Quickstart
Create a new Kizaki app, run it locally, and make your first authenticated change in under ten minutes.
This guide uses the React Router SaaS template, the default and fastest way to learn the platform.
By the end of this page, you will have:
- a Kizaki CLI install on your machine
- a scaffolded Kizaki app
- a running local development stack
- an authenticated browser session
- a generated client call going from the frontend to your server code
1. Install The CLI
# macOS (Homebrew)
brew install kizakicorp/tap/kizaki
# macOS or Linux (direct installer)
curl -fsSL https://get.kizaki.ai/install.sh | shThe public installer places the standalone kizaki binary on disk. Your first kizaki init or kizaki dev command downloads the exact matching managed runtime automatically.
2. Create A New App
kizaki init hello-kizaki
cd hello-kizaki
npm installThis gives you:
- an Inspire schema in
schema/main.inspire - server functions in
src/functions.tsas the starter file - a React Router frontend
- a committed baseline migration
3. Start The Local Stack
kizaki devThe startup sequence:
- checks the toolchain
- boots embedded Postgres
- applies committed migrations
- starts the runtime and local app
- opens browser-ready HTTP and WebSocket endpoints
When startup completes:
- keep the terminal running
- open the local app URL from the output
- treat that terminal as the control center for the app while you work
kizaki dev runs the full coordinated local environment: your schema, runtime, generated client, and browser app together.
4. Sign In Locally
The SaaS template ships with email auth enabled. In local development, use the built-in dev login flow to create a session for yourself.
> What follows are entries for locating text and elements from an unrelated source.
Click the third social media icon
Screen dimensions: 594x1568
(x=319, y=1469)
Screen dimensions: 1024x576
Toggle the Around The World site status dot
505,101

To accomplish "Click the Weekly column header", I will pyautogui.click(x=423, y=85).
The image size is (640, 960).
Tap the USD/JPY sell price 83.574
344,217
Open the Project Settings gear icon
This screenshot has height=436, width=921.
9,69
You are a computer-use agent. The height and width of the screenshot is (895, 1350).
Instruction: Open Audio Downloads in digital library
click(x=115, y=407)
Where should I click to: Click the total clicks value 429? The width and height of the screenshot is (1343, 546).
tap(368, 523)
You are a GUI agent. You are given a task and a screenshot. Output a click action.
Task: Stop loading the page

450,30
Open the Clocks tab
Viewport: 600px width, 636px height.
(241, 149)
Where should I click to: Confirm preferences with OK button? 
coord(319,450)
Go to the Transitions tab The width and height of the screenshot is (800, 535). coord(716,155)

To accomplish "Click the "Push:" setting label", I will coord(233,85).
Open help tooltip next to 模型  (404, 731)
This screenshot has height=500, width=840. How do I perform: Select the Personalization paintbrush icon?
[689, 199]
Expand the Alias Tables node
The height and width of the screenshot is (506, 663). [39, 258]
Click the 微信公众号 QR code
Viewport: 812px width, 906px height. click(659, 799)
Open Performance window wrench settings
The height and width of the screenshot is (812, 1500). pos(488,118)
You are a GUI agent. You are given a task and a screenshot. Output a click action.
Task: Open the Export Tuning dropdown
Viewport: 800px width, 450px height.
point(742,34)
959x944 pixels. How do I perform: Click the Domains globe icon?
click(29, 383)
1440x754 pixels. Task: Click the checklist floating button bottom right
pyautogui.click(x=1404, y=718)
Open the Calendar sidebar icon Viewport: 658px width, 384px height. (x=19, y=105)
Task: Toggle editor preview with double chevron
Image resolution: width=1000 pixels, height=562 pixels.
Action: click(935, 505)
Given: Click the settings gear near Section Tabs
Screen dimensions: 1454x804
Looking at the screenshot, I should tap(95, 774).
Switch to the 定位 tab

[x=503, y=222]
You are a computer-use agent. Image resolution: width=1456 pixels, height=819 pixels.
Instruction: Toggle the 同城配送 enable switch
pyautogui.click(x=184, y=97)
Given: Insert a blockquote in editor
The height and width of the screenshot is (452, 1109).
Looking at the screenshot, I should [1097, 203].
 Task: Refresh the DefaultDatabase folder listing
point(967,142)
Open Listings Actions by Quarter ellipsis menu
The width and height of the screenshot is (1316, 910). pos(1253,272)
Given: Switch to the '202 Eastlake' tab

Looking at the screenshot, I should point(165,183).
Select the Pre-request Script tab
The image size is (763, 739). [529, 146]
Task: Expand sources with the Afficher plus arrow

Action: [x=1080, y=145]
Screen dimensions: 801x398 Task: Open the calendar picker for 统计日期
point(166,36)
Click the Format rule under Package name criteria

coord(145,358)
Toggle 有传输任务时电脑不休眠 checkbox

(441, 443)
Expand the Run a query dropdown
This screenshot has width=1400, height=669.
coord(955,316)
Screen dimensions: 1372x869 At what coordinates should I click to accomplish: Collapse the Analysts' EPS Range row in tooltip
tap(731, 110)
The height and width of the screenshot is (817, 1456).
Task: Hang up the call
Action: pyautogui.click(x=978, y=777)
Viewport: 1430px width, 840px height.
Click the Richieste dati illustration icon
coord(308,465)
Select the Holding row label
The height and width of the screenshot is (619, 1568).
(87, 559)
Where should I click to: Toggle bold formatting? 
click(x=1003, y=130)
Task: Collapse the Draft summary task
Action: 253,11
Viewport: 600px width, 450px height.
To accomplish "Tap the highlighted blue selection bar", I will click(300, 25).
Once you are logged in, the starter app shows your personal todos.
This confirms the default stack is wired correctly:
- auth is active
- the current principal is available in server code
- the generated client can call exposed functions
- the UI renders data scoped to the signed-in user
5. Create A Todo
The template already includes exposed server functions and a generated client. The initial server code looks like this:
import { getPrincipal, insert, query, select, eq } from "@kizaki/sdk";
import { Todo } from "@kizaki/schema";
/** @expose */
export async function listTodos() {
const me = getPrincipal();
return query(
select(Todo)
.fields(Todo.id, Todo.title, Todo.completed)
.where(eq(Todo.ownerId, me.id)),
);
}
/** @expose */
export async function createTodo(title: string): Promise<Todo> {
const me = getPrincipal();
const [todo] = await query(
insert(Todo)
.values({ title, ownerId: me.id })
.returning(),
);
return todo;
}From the frontend, the generated client is called directly:
import { createTodo } from "@kizaki/client";
await createTodo("Ship the first version");This is the central Kizaki loop:
- write server logic in
src/(src/functions.tsis just the default starting point) - mark it with
/** @expose */ - let the compiler generate a typed client
- call that generated client from the app
You do not need to keep all exposed functions in one file. Kizaki scans supported TypeScript source files under src/, and the generated packages refresh automatically during the local dev loop.
You do not hand-author a REST layer for this path.